» EXERCISE AIM
Copy exactly the lines from the start of the data below through the one that carries "You are a computer-use agent. 1845x965", and only those.

» RECORDED INFORMATION

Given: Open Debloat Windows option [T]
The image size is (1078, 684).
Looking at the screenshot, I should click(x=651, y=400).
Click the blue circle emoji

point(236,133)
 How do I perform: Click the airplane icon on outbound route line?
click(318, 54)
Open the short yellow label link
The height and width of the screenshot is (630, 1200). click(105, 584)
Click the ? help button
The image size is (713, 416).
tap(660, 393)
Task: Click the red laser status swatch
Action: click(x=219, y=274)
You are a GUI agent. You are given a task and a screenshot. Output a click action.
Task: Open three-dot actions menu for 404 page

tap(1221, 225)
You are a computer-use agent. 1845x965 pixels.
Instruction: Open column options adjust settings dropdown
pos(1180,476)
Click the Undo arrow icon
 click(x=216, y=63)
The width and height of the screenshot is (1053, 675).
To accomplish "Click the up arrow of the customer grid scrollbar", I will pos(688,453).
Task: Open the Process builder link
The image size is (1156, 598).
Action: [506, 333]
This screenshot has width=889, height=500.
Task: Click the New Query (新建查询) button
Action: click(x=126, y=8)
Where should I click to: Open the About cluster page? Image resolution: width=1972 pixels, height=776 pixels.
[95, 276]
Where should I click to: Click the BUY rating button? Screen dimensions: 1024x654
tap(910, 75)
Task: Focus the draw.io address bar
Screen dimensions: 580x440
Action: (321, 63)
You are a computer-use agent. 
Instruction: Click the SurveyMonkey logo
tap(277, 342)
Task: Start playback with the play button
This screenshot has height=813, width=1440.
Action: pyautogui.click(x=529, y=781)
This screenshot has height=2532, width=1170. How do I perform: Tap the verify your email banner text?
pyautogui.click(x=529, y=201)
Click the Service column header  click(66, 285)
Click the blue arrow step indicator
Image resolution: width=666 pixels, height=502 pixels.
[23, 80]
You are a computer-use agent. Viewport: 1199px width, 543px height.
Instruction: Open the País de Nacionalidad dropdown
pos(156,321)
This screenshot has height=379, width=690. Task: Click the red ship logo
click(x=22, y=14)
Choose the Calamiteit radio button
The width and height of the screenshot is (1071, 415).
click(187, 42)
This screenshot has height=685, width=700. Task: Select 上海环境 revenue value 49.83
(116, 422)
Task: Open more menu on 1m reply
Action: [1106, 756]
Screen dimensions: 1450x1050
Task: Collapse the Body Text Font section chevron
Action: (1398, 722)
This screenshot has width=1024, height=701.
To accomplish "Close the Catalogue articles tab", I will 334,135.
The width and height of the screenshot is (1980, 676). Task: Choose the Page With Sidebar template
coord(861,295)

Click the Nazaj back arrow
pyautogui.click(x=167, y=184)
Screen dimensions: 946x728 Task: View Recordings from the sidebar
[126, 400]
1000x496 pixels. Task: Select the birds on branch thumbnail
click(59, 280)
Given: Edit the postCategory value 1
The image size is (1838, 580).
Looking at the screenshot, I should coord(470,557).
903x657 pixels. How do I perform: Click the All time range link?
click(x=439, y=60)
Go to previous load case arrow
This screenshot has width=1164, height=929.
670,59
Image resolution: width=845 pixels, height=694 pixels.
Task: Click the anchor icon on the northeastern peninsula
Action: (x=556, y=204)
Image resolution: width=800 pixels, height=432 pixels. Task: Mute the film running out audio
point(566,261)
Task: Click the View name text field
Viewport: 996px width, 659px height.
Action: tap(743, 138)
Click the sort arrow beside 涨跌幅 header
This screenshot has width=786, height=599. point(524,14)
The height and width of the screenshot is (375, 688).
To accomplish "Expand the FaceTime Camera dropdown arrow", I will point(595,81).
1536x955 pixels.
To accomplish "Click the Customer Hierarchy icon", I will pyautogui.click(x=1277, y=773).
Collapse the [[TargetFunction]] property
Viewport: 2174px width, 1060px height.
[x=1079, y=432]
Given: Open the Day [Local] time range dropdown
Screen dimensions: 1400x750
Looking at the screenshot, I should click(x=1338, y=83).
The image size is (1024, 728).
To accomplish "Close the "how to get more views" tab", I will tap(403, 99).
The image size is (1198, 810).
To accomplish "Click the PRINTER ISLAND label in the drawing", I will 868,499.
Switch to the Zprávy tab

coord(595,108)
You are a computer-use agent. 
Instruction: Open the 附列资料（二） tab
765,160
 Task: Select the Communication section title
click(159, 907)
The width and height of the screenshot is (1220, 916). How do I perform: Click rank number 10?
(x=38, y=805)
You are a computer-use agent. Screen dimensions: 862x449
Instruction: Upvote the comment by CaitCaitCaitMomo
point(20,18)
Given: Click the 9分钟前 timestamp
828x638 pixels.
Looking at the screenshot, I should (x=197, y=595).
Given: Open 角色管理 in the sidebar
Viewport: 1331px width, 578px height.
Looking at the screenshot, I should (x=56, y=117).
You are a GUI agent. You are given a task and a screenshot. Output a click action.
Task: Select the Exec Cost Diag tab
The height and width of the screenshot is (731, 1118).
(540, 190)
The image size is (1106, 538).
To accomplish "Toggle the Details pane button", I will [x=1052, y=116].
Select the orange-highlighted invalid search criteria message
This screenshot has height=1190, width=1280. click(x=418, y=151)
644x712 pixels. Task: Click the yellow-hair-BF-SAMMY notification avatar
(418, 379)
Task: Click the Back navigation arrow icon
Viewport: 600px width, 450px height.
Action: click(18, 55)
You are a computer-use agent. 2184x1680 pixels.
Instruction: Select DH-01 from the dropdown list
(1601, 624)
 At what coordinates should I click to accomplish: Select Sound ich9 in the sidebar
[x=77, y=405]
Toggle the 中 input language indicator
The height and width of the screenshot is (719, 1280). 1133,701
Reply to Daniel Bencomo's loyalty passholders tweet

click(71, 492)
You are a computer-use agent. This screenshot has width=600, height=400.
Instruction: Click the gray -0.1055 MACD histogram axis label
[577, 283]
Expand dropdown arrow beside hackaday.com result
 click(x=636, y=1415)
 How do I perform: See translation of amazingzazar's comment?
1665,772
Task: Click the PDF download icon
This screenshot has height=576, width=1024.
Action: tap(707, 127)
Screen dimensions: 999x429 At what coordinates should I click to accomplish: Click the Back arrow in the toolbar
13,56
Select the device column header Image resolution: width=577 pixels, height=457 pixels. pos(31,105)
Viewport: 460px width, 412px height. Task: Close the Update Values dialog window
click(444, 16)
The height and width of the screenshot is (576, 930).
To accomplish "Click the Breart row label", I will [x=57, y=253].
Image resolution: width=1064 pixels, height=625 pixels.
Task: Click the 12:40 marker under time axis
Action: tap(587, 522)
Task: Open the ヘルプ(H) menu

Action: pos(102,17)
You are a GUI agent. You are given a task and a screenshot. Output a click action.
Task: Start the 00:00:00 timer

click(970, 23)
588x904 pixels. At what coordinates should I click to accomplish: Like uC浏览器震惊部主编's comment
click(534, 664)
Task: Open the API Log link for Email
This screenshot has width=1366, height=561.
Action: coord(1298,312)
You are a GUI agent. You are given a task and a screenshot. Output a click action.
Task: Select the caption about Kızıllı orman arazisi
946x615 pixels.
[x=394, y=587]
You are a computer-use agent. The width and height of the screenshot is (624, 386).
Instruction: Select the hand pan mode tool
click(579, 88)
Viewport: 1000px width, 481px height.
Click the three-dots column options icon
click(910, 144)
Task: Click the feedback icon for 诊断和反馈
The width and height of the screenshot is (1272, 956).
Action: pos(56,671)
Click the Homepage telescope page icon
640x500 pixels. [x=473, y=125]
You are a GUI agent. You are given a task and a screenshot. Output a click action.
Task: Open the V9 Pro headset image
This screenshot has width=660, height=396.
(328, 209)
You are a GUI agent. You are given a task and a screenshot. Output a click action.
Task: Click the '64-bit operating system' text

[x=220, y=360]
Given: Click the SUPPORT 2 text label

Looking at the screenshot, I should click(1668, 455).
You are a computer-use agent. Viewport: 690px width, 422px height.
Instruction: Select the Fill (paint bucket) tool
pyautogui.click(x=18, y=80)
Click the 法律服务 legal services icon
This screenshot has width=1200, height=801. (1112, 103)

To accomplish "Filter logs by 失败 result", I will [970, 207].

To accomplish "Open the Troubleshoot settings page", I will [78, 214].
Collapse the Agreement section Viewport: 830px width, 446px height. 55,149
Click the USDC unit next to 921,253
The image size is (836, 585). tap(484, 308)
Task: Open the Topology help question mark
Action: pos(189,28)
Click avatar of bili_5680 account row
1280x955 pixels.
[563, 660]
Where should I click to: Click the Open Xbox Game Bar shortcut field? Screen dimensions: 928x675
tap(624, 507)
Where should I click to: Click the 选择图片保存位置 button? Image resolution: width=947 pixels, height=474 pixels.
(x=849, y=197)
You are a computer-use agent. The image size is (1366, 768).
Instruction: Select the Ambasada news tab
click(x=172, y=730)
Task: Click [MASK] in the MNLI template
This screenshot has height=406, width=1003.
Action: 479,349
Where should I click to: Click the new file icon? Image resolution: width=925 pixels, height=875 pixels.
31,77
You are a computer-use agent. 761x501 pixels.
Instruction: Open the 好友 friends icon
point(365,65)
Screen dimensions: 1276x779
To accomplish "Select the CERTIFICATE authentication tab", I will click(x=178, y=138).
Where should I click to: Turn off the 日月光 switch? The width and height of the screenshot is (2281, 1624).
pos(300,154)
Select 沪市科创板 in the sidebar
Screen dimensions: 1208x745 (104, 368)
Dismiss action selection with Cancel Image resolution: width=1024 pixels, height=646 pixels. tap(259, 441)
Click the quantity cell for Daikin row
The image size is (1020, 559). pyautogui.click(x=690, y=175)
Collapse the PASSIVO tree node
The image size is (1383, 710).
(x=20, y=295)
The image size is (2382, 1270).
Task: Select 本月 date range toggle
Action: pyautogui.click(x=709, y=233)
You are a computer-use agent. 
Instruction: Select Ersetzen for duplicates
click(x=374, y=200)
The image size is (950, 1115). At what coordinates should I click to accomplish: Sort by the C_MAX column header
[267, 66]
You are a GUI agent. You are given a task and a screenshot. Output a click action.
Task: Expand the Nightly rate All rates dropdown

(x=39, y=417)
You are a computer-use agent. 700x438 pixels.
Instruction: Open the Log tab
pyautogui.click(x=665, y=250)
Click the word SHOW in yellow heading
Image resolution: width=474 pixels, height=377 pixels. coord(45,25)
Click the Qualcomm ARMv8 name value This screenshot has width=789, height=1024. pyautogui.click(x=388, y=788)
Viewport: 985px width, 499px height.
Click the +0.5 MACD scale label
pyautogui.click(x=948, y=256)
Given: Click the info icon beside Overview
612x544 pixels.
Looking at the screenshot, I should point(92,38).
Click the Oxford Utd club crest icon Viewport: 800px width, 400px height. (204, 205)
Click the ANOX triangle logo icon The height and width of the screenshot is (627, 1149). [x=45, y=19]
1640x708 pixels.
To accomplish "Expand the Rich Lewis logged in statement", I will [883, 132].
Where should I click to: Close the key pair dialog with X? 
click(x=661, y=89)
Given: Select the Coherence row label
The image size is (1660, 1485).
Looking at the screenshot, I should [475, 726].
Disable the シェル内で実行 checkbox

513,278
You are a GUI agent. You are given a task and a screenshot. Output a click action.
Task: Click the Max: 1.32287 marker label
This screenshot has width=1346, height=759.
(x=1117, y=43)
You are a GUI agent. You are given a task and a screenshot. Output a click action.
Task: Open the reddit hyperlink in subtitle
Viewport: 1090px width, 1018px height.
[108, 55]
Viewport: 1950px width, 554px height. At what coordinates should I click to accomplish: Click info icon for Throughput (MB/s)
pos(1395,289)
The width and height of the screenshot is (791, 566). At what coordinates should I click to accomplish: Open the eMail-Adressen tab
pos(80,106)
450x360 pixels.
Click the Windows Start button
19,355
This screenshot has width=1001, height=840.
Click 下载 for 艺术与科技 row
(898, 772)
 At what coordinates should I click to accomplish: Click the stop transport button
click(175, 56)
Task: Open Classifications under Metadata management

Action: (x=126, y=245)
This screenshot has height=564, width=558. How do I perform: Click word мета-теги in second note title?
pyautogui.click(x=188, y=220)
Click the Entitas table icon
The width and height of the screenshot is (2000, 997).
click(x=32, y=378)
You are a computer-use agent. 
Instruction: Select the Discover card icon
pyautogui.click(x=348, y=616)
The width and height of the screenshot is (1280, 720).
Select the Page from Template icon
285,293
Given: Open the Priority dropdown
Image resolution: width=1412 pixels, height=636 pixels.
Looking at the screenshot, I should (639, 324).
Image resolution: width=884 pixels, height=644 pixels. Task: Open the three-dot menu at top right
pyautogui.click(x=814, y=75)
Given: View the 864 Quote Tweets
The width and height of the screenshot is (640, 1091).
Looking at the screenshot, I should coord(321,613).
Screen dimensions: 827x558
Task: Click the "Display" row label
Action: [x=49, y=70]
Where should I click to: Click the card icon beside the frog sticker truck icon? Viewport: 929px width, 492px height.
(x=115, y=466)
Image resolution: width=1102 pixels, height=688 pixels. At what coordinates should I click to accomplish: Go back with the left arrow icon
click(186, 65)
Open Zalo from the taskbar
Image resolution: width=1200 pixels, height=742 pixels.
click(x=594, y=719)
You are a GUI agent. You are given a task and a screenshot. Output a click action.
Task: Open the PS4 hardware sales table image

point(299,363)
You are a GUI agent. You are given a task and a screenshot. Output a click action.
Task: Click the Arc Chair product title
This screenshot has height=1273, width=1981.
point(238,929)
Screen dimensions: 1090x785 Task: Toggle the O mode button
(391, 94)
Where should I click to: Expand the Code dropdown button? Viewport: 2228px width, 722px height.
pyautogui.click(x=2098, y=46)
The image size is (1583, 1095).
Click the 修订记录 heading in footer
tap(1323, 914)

» EXERCISE RESULT
Given: Open Debloat Windows option [T]
The image size is (1078, 684).
Looking at the screenshot, I should click(x=651, y=400).
Click the blue circle emoji

point(236,133)
 How do I perform: Click the airplane icon on outbound route line?
click(318, 54)
Open the short yellow label link
The height and width of the screenshot is (630, 1200). click(105, 584)
Click the ? help button
The image size is (713, 416).
tap(660, 393)
Task: Click the red laser status swatch
Action: click(x=219, y=274)
You are a GUI agent. You are given a task and a screenshot. Output a click action.
Task: Open three-dot actions menu for 404 page

tap(1221, 225)
You are a computer-use agent. 1845x965 pixels.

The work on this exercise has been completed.